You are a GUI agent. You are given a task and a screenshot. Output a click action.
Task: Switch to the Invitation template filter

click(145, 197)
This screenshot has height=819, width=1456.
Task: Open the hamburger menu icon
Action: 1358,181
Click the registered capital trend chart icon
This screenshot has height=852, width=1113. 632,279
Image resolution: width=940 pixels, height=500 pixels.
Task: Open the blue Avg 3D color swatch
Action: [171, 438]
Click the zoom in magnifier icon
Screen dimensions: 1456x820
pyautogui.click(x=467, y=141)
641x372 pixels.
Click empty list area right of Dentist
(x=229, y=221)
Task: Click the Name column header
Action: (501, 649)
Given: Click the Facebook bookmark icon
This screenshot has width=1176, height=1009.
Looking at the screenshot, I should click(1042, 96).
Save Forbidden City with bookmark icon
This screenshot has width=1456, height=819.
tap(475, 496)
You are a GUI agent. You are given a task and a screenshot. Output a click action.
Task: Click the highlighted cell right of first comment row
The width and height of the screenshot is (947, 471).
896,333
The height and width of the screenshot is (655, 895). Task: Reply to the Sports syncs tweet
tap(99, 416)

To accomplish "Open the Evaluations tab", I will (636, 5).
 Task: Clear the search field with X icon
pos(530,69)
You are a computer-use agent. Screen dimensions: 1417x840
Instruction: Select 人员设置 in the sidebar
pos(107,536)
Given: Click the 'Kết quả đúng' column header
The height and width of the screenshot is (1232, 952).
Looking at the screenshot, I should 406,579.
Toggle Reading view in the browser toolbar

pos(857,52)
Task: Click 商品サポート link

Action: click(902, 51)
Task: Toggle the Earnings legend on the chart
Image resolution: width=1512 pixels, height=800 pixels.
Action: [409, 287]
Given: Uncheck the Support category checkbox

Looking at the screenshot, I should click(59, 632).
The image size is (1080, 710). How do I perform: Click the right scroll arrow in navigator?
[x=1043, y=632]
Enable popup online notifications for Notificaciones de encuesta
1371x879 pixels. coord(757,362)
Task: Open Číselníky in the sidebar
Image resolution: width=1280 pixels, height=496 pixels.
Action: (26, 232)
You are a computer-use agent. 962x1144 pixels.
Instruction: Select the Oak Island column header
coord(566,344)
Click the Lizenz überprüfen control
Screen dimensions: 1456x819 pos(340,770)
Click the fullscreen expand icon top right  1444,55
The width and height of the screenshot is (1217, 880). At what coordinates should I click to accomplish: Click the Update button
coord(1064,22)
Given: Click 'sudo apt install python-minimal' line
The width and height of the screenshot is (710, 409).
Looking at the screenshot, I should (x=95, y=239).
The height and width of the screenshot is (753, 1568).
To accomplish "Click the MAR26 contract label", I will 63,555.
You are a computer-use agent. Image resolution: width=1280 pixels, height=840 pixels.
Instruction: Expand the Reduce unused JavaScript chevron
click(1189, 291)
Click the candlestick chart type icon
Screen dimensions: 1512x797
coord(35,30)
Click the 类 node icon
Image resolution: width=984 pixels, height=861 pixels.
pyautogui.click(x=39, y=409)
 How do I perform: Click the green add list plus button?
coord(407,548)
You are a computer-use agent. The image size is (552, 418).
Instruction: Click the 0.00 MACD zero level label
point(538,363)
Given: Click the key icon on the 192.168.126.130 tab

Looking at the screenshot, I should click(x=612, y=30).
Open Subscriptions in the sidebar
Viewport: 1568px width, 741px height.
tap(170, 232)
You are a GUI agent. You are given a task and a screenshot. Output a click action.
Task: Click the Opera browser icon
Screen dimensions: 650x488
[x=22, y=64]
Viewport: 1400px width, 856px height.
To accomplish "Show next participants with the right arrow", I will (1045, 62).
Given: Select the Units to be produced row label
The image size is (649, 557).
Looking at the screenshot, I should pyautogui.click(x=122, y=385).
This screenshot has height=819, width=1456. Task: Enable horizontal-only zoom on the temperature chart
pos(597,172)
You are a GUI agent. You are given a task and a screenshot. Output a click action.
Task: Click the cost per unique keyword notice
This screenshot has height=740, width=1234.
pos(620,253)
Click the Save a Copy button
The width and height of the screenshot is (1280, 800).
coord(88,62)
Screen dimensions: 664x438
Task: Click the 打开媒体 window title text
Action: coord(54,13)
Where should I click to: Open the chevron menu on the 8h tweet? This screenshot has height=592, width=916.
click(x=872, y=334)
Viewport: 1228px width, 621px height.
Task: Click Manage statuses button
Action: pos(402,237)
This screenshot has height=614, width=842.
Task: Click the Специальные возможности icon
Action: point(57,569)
--*--
Copy all of the material above, replacing "Dentist" with "Pharmacist" and changing nothing else.

Worked answer
You are a GUI agent. You are given a task and a screenshot. Output a click action.
Task: Switch to the Invitation template filter

click(145, 197)
This screenshot has height=819, width=1456.
Task: Open the hamburger menu icon
Action: 1358,181
Click the registered capital trend chart icon
This screenshot has height=852, width=1113. 632,279
Image resolution: width=940 pixels, height=500 pixels.
Task: Open the blue Avg 3D color swatch
Action: [171, 438]
Click the zoom in magnifier icon
Screen dimensions: 1456x820
pyautogui.click(x=467, y=141)
641x372 pixels.
Click empty list area right of Pharmacist
(x=229, y=221)
Task: Click the Name column header
Action: (501, 649)
Given: Click the Facebook bookmark icon
This screenshot has width=1176, height=1009.
Looking at the screenshot, I should click(1042, 96).
Save Forbidden City with bookmark icon
This screenshot has width=1456, height=819.
tap(475, 496)
You are a GUI agent. You are given a task and a screenshot. Output a click action.
Task: Click the highlighted cell right of first comment row
The width and height of the screenshot is (947, 471).
896,333
The height and width of the screenshot is (655, 895). Task: Reply to the Sports syncs tweet
tap(99, 416)

To accomplish "Open the Evaluations tab", I will (636, 5).
 Task: Clear the search field with X icon
pos(530,69)
You are a computer-use agent. Screen dimensions: 1417x840
Instruction: Select 人员设置 in the sidebar
pos(107,536)
Given: Click the 'Kết quả đúng' column header
The height and width of the screenshot is (1232, 952).
Looking at the screenshot, I should 406,579.
Toggle Reading view in the browser toolbar

pos(857,52)
Task: Click 商品サポート link

Action: click(902, 51)
Task: Toggle the Earnings legend on the chart
Image resolution: width=1512 pixels, height=800 pixels.
Action: [409, 287]
Given: Uncheck the Support category checkbox

Looking at the screenshot, I should click(59, 632).
The image size is (1080, 710). How do I perform: Click the right scroll arrow in navigator?
[x=1043, y=632]
Enable popup online notifications for Notificaciones de encuesta
1371x879 pixels. coord(757,362)
Task: Open Číselníky in the sidebar
Image resolution: width=1280 pixels, height=496 pixels.
Action: (26, 232)
You are a computer-use agent. 962x1144 pixels.
Instruction: Select the Oak Island column header
coord(566,344)
Click the Lizenz überprüfen control
Screen dimensions: 1456x819 pos(340,770)
Click the fullscreen expand icon top right  1444,55
The width and height of the screenshot is (1217, 880). At what coordinates should I click to accomplish: Click the Update button
coord(1064,22)
Given: Click 'sudo apt install python-minimal' line
The width and height of the screenshot is (710, 409).
Looking at the screenshot, I should (x=95, y=239).
The height and width of the screenshot is (753, 1568).
To accomplish "Click the MAR26 contract label", I will 63,555.
You are a computer-use agent. Image resolution: width=1280 pixels, height=840 pixels.
Instruction: Expand the Reduce unused JavaScript chevron
click(1189, 291)
Click the candlestick chart type icon
Screen dimensions: 1512x797
coord(35,30)
Click the 类 node icon
Image resolution: width=984 pixels, height=861 pixels.
pyautogui.click(x=39, y=409)
 How do I perform: Click the green add list plus button?
coord(407,548)
You are a computer-use agent. The image size is (552, 418).
Instruction: Click the 0.00 MACD zero level label
point(538,363)
Given: Click the key icon on the 192.168.126.130 tab

Looking at the screenshot, I should click(x=612, y=30).
Open Subscriptions in the sidebar
Viewport: 1568px width, 741px height.
tap(170, 232)
You are a GUI agent. You are given a task and a screenshot. Output a click action.
Task: Click the Opera browser icon
Screen dimensions: 650x488
[x=22, y=64]
Viewport: 1400px width, 856px height.
To accomplish "Show next participants with the right arrow", I will (1045, 62).
Given: Select the Units to be produced row label
The image size is (649, 557).
Looking at the screenshot, I should pyautogui.click(x=122, y=385).
This screenshot has height=819, width=1456. Task: Enable horizontal-only zoom on the temperature chart
pos(597,172)
You are a GUI agent. You are given a task and a screenshot. Output a click action.
Task: Click the cost per unique keyword notice
This screenshot has height=740, width=1234.
pos(620,253)
Click the Save a Copy button
The width and height of the screenshot is (1280, 800).
coord(88,62)
Screen dimensions: 664x438
Task: Click the 打开媒体 window title text
Action: coord(54,13)
Where should I click to: Open the chevron menu on the 8h tweet? This screenshot has height=592, width=916.
click(x=872, y=334)
Viewport: 1228px width, 621px height.
Task: Click Manage statuses button
Action: pos(402,237)
This screenshot has height=614, width=842.
Task: Click the Специальные возможности icon
Action: point(57,569)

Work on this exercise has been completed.